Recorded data
════
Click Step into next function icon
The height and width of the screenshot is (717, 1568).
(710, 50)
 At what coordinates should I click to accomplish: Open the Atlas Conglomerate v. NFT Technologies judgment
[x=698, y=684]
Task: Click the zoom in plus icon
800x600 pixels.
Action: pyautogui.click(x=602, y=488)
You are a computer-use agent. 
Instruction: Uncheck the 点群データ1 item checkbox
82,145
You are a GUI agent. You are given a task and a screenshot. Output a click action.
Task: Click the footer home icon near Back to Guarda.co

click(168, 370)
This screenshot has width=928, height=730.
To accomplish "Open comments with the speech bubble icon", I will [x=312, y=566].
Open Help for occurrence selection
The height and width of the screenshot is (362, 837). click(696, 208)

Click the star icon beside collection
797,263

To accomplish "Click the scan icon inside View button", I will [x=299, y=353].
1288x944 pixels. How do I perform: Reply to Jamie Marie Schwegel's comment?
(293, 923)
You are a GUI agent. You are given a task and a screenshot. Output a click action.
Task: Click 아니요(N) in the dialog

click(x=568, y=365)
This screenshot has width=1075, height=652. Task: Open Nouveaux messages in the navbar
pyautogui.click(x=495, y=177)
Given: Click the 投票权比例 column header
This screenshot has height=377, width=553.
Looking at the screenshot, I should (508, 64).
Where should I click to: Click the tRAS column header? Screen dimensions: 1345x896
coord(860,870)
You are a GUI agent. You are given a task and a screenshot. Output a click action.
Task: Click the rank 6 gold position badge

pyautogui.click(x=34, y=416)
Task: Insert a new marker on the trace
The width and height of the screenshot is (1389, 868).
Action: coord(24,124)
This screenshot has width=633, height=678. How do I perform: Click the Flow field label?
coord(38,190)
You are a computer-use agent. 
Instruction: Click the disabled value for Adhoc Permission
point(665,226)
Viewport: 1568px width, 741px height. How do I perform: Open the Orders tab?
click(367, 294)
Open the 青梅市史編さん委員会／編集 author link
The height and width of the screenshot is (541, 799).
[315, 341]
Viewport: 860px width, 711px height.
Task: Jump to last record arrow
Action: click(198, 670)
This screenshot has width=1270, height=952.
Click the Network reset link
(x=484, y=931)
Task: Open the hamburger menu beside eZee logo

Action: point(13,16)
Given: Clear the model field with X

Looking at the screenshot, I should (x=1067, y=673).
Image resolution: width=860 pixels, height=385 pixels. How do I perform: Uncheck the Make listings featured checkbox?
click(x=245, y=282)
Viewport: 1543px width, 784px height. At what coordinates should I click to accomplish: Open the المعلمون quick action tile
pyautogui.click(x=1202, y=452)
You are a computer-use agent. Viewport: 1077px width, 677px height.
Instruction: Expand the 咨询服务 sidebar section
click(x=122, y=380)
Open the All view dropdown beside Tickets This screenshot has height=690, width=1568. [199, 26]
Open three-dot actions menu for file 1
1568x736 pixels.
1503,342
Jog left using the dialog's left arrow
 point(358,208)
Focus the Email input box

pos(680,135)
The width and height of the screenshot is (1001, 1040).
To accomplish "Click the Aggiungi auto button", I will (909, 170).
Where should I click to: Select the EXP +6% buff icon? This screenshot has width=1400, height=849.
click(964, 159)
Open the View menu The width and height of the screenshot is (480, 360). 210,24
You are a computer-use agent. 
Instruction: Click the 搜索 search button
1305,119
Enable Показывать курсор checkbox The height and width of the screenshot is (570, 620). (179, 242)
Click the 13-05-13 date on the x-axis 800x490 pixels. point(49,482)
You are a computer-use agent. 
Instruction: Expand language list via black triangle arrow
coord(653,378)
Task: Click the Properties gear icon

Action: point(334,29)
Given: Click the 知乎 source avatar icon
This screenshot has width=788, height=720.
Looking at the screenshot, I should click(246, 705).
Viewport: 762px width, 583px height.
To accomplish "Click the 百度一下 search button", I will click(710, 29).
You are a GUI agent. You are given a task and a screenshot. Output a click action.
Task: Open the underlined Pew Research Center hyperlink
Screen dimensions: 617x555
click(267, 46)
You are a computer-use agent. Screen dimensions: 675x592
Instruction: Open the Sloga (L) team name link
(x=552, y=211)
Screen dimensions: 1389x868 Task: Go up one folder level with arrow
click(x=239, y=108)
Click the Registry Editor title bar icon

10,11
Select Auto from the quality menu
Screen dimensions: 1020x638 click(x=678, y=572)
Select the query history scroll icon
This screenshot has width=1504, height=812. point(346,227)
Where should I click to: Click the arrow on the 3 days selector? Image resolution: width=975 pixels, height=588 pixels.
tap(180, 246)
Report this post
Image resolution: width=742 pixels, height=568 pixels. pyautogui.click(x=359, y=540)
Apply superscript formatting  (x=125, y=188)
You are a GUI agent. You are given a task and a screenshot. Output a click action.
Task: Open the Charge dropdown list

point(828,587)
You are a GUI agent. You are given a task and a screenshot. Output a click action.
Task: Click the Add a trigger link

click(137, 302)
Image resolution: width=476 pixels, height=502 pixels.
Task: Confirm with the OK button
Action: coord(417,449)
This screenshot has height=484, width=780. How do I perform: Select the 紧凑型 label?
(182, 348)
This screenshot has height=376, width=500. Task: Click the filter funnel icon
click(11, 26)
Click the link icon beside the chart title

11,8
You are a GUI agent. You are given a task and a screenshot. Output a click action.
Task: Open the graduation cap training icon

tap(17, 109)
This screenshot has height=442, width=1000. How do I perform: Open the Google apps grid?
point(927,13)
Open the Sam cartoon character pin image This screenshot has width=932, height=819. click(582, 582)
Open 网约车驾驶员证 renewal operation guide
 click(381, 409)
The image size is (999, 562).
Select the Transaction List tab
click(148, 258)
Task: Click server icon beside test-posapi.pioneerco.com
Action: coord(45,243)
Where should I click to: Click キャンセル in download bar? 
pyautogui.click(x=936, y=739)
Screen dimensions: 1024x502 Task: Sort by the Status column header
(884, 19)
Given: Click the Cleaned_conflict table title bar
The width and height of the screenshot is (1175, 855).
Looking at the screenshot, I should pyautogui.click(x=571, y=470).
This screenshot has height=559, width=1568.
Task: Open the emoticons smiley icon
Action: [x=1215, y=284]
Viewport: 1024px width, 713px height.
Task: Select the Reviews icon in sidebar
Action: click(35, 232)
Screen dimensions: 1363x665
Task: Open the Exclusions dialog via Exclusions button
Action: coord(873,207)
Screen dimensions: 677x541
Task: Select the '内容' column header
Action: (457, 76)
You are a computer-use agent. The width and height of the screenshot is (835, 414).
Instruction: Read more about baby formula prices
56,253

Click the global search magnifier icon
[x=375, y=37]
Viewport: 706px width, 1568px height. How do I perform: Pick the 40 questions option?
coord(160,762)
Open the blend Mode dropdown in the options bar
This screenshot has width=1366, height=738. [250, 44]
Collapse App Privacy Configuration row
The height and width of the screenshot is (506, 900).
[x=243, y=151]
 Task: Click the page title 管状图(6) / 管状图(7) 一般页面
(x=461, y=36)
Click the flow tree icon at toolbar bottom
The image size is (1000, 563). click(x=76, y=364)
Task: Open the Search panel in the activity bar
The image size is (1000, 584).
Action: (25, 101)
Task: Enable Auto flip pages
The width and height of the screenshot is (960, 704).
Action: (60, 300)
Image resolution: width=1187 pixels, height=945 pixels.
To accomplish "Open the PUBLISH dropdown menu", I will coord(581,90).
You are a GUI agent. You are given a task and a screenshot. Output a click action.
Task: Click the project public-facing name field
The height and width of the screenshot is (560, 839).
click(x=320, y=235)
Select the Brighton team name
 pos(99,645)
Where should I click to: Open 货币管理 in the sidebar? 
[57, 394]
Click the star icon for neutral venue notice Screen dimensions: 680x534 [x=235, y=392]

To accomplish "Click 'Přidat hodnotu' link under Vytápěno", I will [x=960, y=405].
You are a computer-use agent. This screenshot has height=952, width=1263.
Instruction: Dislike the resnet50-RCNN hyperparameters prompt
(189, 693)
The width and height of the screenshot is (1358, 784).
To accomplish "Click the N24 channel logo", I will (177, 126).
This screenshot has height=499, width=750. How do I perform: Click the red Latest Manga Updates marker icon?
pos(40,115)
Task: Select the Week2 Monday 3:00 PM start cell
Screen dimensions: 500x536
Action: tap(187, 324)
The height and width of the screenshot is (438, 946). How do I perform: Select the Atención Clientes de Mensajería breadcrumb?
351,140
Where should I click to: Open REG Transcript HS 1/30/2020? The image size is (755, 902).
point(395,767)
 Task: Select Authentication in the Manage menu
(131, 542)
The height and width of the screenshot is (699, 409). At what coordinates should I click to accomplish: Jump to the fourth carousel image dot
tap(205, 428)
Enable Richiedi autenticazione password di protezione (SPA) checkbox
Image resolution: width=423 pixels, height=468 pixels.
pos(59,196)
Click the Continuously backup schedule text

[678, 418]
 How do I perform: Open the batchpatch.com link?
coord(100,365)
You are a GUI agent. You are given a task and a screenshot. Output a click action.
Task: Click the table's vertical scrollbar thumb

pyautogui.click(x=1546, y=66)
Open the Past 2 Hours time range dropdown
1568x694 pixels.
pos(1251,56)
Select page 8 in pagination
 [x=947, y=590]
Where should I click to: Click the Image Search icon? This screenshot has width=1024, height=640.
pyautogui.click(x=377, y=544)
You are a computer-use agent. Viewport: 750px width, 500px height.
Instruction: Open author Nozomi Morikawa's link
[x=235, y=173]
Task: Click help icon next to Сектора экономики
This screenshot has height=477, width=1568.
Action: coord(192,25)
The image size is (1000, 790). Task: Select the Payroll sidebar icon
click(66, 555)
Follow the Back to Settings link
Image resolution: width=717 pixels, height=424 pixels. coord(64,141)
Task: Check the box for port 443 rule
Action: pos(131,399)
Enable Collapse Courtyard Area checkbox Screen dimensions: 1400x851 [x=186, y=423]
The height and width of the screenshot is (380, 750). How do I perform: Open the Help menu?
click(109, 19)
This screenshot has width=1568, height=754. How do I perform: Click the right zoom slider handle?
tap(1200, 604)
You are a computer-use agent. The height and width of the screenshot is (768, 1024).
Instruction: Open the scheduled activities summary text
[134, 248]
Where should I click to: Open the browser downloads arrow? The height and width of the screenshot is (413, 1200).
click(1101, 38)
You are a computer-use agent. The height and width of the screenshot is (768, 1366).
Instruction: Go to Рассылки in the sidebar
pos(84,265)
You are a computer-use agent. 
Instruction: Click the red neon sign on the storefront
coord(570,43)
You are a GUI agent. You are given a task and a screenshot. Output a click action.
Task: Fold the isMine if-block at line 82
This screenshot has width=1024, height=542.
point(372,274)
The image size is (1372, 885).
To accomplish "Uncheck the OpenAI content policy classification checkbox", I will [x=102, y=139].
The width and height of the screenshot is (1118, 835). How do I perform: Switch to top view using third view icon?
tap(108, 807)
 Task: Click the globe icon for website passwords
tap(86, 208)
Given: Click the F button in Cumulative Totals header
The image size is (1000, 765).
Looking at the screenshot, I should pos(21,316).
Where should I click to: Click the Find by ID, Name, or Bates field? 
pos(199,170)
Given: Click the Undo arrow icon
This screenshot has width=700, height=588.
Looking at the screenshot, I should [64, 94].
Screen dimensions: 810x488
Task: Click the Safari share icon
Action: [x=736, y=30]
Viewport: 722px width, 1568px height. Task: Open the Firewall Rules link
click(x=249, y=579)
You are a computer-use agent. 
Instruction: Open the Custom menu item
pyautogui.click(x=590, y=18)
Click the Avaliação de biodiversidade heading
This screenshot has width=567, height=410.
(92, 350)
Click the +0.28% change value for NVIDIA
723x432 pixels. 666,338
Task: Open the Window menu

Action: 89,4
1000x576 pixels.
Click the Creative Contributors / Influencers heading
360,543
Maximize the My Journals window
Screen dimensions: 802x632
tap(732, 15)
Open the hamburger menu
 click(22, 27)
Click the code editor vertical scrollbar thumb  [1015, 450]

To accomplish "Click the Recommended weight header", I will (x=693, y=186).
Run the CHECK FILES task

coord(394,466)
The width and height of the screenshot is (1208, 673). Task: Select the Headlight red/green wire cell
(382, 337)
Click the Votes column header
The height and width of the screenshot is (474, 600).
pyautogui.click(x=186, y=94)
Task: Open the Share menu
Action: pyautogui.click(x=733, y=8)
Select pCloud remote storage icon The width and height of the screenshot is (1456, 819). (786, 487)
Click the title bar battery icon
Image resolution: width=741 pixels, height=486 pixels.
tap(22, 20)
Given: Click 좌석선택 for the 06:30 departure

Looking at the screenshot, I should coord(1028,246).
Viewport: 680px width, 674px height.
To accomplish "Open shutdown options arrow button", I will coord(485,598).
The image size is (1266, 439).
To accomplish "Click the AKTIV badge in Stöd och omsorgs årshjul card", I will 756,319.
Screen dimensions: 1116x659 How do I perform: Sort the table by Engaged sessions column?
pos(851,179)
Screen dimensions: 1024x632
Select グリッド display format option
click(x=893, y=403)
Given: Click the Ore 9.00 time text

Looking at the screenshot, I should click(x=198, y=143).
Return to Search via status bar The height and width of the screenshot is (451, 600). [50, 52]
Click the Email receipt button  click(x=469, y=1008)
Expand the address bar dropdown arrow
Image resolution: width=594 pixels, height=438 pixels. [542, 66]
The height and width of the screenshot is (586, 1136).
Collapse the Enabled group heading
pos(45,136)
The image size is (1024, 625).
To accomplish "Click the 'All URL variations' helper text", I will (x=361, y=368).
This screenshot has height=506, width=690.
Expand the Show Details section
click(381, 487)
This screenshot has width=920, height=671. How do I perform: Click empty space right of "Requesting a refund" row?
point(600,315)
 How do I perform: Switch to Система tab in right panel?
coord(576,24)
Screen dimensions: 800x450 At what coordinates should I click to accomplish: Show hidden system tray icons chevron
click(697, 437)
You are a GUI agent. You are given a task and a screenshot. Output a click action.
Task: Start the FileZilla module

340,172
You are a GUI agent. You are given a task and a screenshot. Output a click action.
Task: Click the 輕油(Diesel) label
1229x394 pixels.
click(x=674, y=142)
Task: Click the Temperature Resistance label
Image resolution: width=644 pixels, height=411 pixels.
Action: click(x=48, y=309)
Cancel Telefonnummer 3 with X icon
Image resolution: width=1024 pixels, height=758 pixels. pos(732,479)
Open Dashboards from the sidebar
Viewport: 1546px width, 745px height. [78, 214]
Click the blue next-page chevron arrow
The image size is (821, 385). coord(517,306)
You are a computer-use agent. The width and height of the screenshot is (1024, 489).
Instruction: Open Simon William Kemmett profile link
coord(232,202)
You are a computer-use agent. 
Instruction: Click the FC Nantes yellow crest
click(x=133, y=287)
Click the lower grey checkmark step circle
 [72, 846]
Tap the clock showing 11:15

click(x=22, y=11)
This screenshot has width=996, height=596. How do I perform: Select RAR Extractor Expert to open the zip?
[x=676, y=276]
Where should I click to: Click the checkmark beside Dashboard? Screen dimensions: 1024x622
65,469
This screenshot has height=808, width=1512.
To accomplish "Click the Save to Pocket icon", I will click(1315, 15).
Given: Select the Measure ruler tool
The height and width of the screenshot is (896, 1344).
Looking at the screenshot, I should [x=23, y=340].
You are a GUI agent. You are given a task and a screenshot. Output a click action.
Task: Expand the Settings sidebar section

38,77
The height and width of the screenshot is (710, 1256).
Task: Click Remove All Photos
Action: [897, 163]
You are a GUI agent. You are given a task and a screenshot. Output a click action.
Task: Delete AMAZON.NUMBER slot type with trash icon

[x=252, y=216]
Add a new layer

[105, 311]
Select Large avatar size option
════
| What is needed |
Say how many lines of the entries above include the word "avatar", giving the number alone.

| Exercise response |
2